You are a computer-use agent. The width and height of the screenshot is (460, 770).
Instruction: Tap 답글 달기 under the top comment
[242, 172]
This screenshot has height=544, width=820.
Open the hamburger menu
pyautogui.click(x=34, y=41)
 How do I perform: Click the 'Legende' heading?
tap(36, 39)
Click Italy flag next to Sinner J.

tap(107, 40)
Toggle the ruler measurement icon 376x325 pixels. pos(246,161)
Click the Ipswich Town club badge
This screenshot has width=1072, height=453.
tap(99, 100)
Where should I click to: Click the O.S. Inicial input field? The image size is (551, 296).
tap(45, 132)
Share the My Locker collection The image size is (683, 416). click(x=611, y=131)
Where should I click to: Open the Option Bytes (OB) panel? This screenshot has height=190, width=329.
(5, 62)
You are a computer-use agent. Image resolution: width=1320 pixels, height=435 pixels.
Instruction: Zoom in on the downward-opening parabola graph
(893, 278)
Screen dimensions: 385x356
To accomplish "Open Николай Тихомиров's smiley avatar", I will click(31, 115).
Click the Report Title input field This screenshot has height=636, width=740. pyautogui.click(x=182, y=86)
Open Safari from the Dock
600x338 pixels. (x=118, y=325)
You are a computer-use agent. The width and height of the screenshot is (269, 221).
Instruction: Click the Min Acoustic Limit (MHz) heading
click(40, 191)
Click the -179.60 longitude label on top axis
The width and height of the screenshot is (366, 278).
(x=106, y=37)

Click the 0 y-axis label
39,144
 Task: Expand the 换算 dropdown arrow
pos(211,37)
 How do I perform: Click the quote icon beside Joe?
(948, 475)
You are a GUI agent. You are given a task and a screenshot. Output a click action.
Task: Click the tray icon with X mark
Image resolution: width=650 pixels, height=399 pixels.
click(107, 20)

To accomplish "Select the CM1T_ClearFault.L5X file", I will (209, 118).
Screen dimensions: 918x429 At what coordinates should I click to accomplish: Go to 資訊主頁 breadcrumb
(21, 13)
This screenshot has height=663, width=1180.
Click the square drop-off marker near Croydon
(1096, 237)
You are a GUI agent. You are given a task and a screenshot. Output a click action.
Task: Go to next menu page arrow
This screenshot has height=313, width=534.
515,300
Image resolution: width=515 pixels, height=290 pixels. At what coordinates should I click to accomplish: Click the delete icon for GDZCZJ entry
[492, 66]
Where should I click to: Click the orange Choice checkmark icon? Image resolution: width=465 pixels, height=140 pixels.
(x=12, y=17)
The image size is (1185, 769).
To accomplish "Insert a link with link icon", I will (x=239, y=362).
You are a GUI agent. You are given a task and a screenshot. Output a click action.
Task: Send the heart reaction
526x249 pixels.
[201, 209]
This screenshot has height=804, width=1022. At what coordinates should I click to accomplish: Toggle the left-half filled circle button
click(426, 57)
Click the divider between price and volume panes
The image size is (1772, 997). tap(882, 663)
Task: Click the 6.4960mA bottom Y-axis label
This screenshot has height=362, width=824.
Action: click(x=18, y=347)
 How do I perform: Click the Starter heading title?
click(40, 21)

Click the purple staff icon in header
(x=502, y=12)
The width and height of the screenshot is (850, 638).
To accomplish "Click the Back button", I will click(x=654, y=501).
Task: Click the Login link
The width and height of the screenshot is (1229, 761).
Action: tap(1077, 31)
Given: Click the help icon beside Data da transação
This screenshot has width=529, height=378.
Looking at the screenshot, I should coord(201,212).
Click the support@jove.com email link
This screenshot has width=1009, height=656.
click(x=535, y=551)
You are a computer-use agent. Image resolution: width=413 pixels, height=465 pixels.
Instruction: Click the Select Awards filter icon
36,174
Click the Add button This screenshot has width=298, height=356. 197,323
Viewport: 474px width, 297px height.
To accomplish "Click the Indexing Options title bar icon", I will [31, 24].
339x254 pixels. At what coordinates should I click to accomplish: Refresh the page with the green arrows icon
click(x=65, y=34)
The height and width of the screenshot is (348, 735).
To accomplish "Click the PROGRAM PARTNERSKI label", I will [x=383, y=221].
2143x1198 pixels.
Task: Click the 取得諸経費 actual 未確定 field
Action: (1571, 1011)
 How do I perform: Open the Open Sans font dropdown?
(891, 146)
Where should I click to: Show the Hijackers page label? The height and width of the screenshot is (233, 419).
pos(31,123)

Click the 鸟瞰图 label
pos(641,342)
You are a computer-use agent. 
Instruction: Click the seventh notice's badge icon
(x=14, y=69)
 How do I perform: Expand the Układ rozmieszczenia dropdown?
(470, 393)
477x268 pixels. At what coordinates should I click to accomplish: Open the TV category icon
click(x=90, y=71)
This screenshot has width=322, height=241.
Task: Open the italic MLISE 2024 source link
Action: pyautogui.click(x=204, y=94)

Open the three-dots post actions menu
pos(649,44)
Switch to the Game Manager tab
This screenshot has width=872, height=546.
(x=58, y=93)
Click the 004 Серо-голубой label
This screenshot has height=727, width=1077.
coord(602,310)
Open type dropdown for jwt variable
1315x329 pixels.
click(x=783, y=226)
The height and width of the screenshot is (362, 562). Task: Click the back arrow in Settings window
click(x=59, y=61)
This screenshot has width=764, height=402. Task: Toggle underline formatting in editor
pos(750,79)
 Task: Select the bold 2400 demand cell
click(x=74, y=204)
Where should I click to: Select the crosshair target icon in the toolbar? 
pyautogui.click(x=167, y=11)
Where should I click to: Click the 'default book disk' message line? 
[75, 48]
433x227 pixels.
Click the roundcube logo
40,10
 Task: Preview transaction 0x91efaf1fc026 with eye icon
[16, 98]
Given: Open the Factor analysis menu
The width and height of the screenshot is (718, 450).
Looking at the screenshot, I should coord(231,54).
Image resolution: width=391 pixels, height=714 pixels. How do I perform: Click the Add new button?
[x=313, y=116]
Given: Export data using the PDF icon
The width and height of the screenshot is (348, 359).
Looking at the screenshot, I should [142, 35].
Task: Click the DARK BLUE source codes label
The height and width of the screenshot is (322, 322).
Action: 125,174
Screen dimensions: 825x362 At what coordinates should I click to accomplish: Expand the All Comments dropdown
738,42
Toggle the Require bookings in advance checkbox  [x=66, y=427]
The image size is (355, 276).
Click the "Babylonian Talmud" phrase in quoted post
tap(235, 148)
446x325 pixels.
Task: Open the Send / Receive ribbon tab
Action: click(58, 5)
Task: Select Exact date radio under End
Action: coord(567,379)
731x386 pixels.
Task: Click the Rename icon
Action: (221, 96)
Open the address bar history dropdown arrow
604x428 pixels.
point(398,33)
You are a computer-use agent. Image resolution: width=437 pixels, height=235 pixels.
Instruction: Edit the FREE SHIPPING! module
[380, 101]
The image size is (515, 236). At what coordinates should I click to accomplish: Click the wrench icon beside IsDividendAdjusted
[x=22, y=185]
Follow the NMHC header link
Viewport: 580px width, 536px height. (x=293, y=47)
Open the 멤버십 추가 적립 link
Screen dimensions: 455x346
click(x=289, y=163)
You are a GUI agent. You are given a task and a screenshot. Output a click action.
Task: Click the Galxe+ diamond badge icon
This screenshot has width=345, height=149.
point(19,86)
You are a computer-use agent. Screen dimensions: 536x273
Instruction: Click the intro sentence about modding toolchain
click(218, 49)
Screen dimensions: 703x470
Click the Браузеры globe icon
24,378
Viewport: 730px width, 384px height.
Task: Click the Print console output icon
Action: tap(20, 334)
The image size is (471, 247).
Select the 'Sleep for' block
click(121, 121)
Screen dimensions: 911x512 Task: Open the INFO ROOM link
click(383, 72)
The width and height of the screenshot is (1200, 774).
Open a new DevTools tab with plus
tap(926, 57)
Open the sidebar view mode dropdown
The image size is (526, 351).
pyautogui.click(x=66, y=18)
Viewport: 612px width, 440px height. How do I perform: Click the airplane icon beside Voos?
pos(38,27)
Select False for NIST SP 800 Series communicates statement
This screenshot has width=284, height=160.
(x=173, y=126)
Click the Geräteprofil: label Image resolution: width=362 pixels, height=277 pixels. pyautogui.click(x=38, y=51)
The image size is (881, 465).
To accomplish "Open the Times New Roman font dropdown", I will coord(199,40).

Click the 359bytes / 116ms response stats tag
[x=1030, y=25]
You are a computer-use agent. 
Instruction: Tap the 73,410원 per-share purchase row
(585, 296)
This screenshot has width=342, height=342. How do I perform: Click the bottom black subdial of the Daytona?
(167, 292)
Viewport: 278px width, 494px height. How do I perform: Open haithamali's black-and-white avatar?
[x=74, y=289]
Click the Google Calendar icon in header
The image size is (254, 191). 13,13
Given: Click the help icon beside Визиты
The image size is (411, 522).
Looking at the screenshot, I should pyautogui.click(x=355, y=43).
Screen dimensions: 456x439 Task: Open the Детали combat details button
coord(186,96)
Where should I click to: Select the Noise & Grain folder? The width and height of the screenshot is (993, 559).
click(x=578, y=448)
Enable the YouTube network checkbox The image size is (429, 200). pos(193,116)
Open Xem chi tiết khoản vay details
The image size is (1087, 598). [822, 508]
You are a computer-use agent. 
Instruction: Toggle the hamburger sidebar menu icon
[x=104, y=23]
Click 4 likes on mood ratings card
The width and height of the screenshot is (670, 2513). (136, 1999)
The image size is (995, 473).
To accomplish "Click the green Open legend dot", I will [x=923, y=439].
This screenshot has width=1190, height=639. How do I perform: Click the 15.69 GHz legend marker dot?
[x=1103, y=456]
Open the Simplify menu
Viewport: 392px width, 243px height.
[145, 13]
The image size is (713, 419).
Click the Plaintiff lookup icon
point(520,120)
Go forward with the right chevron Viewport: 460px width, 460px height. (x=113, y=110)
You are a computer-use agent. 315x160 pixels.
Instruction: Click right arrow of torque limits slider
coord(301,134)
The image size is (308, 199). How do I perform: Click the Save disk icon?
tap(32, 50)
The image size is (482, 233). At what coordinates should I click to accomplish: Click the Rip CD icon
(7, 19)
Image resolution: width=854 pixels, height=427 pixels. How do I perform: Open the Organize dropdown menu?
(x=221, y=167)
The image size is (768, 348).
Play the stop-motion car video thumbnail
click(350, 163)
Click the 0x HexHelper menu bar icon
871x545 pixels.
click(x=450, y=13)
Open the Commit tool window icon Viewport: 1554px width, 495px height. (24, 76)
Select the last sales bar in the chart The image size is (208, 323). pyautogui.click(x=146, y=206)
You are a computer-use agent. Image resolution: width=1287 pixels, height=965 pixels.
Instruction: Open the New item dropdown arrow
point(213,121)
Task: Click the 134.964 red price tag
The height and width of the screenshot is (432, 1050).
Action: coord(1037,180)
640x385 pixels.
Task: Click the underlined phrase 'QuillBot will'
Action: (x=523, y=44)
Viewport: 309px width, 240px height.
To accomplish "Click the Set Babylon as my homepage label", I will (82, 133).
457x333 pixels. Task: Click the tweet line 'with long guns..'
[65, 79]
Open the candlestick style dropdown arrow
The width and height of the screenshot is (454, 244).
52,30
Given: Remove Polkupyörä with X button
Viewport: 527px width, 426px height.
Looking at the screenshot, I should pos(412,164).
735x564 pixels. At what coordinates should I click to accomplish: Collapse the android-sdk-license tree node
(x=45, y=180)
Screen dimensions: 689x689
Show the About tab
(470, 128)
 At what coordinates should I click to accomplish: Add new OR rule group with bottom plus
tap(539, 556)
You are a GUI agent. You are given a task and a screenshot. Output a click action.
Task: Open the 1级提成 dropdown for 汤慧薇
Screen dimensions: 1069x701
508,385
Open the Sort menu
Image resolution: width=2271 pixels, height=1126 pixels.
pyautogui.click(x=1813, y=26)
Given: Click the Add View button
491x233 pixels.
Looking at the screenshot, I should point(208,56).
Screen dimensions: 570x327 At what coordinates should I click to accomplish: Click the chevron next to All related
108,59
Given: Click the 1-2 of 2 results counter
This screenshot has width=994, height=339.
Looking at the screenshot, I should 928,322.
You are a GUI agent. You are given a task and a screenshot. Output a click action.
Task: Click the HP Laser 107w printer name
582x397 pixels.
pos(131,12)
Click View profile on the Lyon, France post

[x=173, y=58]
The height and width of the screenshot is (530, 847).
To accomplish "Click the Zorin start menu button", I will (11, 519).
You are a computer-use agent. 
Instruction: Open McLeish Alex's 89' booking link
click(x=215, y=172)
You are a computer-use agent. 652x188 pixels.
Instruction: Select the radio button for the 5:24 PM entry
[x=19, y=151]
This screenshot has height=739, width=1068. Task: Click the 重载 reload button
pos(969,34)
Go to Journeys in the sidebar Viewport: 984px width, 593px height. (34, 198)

____

▶ _AIM OF THE EXERCISE_:
Restate word for word the lines of the data above, starting at the line containing "Given: Remove Polkupyörä with X button" and ending at the line containing "Given: Click the Add View button", both included, and nothing more.

▶ _RESPONSE TO THIS TASK_:
Given: Remove Polkupyörä with X button
Viewport: 527px width, 426px height.
Looking at the screenshot, I should pos(412,164).
735x564 pixels. At what coordinates should I click to accomplish: Collapse the android-sdk-license tree node
(x=45, y=180)
Screen dimensions: 689x689
Show the About tab
(470, 128)
 At what coordinates should I click to accomplish: Add new OR rule group with bottom plus
tap(539, 556)
You are a GUI agent. You are given a task and a screenshot. Output a click action.
Task: Open the 1级提成 dropdown for 汤慧薇
Screen dimensions: 1069x701
508,385
Open the Sort menu
Image resolution: width=2271 pixels, height=1126 pixels.
pyautogui.click(x=1813, y=26)
Given: Click the Add View button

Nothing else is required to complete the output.